■ **THE TASK**: Output the full listing exactly.

■ **DATA FOR THE TASK**:

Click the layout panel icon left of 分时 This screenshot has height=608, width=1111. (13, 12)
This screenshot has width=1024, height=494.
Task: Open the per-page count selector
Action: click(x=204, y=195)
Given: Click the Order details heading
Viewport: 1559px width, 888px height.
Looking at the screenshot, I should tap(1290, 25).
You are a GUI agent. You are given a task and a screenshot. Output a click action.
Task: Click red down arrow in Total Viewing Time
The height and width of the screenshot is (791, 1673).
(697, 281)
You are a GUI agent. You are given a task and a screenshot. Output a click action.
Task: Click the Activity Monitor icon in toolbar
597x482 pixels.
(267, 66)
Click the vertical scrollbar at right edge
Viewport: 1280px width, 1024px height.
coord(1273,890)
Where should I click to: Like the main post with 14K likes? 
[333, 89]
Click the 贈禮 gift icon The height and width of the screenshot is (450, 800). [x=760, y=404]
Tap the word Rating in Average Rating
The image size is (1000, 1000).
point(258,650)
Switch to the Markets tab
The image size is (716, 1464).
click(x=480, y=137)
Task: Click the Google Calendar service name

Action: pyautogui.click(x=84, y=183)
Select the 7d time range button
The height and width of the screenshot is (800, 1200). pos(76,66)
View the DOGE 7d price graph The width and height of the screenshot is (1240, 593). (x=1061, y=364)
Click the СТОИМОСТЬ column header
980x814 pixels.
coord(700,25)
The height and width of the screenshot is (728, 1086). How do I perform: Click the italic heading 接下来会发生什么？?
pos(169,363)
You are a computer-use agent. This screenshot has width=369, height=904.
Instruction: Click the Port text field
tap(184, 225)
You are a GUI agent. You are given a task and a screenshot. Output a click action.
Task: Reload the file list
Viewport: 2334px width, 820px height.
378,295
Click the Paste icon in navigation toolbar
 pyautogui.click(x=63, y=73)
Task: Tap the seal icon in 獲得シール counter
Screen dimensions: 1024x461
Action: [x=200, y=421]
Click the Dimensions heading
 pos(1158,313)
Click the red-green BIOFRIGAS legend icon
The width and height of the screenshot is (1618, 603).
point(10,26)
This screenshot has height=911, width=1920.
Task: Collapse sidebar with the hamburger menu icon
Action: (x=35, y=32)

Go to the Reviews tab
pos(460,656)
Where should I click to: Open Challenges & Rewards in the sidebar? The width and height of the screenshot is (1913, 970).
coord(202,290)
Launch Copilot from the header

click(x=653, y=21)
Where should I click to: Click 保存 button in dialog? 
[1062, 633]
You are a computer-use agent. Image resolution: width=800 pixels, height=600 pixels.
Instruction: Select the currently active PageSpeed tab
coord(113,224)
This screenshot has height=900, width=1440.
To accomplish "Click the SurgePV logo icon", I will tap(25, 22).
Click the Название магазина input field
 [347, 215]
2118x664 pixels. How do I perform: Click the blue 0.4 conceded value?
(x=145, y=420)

■ **FINISHED TASK**:
Click the layout panel icon left of 分时 This screenshot has height=608, width=1111. (13, 12)
This screenshot has width=1024, height=494.
Task: Open the per-page count selector
Action: click(x=204, y=195)
Given: Click the Order details heading
Viewport: 1559px width, 888px height.
Looking at the screenshot, I should tap(1290, 25).
You are a GUI agent. You are given a task and a screenshot. Output a click action.
Task: Click red down arrow in Total Viewing Time
The height and width of the screenshot is (791, 1673).
(697, 281)
You are a GUI agent. You are given a task and a screenshot. Output a click action.
Task: Click the Activity Monitor icon in toolbar
597x482 pixels.
(267, 66)
Click the vertical scrollbar at right edge
Viewport: 1280px width, 1024px height.
coord(1273,890)
Where should I click to: Like the main post with 14K likes? 
[333, 89]
Click the 贈禮 gift icon The height and width of the screenshot is (450, 800). [x=760, y=404]
Tap the word Rating in Average Rating
The image size is (1000, 1000).
point(258,650)
Switch to the Markets tab
The image size is (716, 1464).
click(x=480, y=137)
Task: Click the Google Calendar service name

Action: pyautogui.click(x=84, y=183)
Select the 7d time range button
The height and width of the screenshot is (800, 1200). pos(76,66)
View the DOGE 7d price graph The width and height of the screenshot is (1240, 593). (x=1061, y=364)
Click the СТОИМОСТЬ column header
980x814 pixels.
coord(700,25)
The height and width of the screenshot is (728, 1086). How do I perform: Click the italic heading 接下来会发生什么？?
pos(169,363)
You are a computer-use agent. This screenshot has width=369, height=904.
Instruction: Click the Port text field
tap(184, 225)
You are a GUI agent. You are given a task and a screenshot. Output a click action.
Task: Reload the file list
Viewport: 2334px width, 820px height.
378,295
Click the Paste icon in navigation toolbar
 pyautogui.click(x=63, y=73)
Task: Tap the seal icon in 獲得シール counter
Screen dimensions: 1024x461
Action: [x=200, y=421]
Click the Dimensions heading
 pos(1158,313)
Click the red-green BIOFRIGAS legend icon
The width and height of the screenshot is (1618, 603).
point(10,26)
This screenshot has height=911, width=1920.
Task: Collapse sidebar with the hamburger menu icon
Action: (x=35, y=32)

Go to the Reviews tab
pos(460,656)
Where should I click to: Open Challenges & Rewards in the sidebar? The width and height of the screenshot is (1913, 970).
coord(202,290)
Launch Copilot from the header

click(x=653, y=21)
Where should I click to: Click 保存 button in dialog? 
[1062, 633]
You are a computer-use agent. Image resolution: width=800 pixels, height=600 pixels.
Instruction: Select the currently active PageSpeed tab
coord(113,224)
This screenshot has height=900, width=1440.
To accomplish "Click the SurgePV logo icon", I will tap(25, 22).
Click the Название магазина input field
 [347, 215]
2118x664 pixels. How do I perform: Click the blue 0.4 conceded value?
(x=145, y=420)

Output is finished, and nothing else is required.